Quantification of the cypHer5 fluorescence signal demonstrated the efficient inhibition of vesicular acidification by 80 nM folimycin (Groemer and Klingauf, 2007; Sankaranarayanan and Ryan, 2001). Similarly, LTR fluorescence was significantly reduced at an increased intravesicular pH (Figures 2B and 2C). In contrast, depolarization by increased extracellular K+ concentrations (∼40mV) had no significant effect on synaptic LTR accumulation. Results from fluorescence imaging were mirrored

by those obtained by model calculations (Figure 2D). Given that the synaptic vesicle volume comprises learn more only 5.4% of the synaptic volume and that LTR also accumulates in the cytosol (Table 1), the LTR signal is predicted to be reduced to 55% over the entire synapse.
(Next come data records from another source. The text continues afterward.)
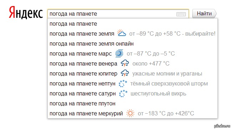The width and height of the screenshot is (232, 130).
Task: Click the thunderstorm icon beside Venus suggestion
Action: click(x=125, y=63)
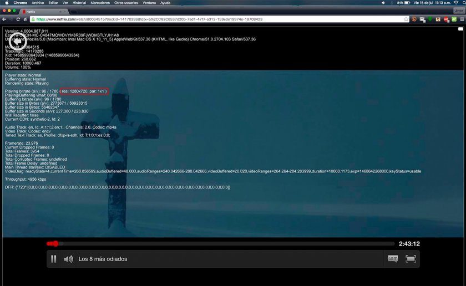Click the back arrow circle on the video
The image size is (466, 286).
click(17, 42)
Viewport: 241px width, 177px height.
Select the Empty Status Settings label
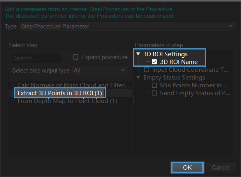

This matches the experimentally obtained LTR fluorescence of 64.2% in the presence of folimycin reasonably well. We conclude that the accumulation of APDs is a result of the low intravesicular

pH. The dissipation of vesicular pH gradients by APDs themselves could contribute to the observed loss of LTR signal upon APD application. To test this possibility, we performed experiments with synaptopHluorin (spH), an optical check details probe consisting of a pH-sensitive GFP coupled to the intravesicular domain of synaptobrevin 2 (Miesenböck et al., 1998). First, we measured the spH fluorescence increase following full deacidification of the recycling pool to the external pH of 7.4 with folimycin. The spH fluorescence increased Carnitine dehydrogenase by 48.6% ± 10.2% (data from Welzel et al., 2011) in our imaging setup. This dissipation of the vesicular pH gradients was in accordance with the previously mentioned reduction of LTR fluorescence by folimycin (Figures 2B and 2C). Accordingly, if the LTR fluorescence loss of, e.g., ∼30% upon application of HAL 5 μM

(Figure 2) was from the dissipation of vesicular pH gradients, then applying the drug would need to increase the intravesicular spH fluorescence comparably to folimycin. However, upon APD application only marginal differences in the spH fluorescence were observable, which were at the detection limit of our camera system (Figures 2E, 2F, and S3). The spH fluorescence, however, was very sensitive to small NH4Cl-induced changes of the intravesicular pH (Figure 2E). Thus, the dissipation of the vesicular pH gradient by APDs in the concentrations used here is not a major factor contributing to the loss of LTR fluorescence. Next, we tested whether accumulated weak bases can be released from synaptic vesicles via exocytosis. Hippocampal neurons stained with LTR and αSyt1-cypHer5 were electrically stimulated with varying intensities (600 action potential-like pulses [APs] at 30 Hz, 200 APs at 10 Hz, no Ca2+; Figure 3A).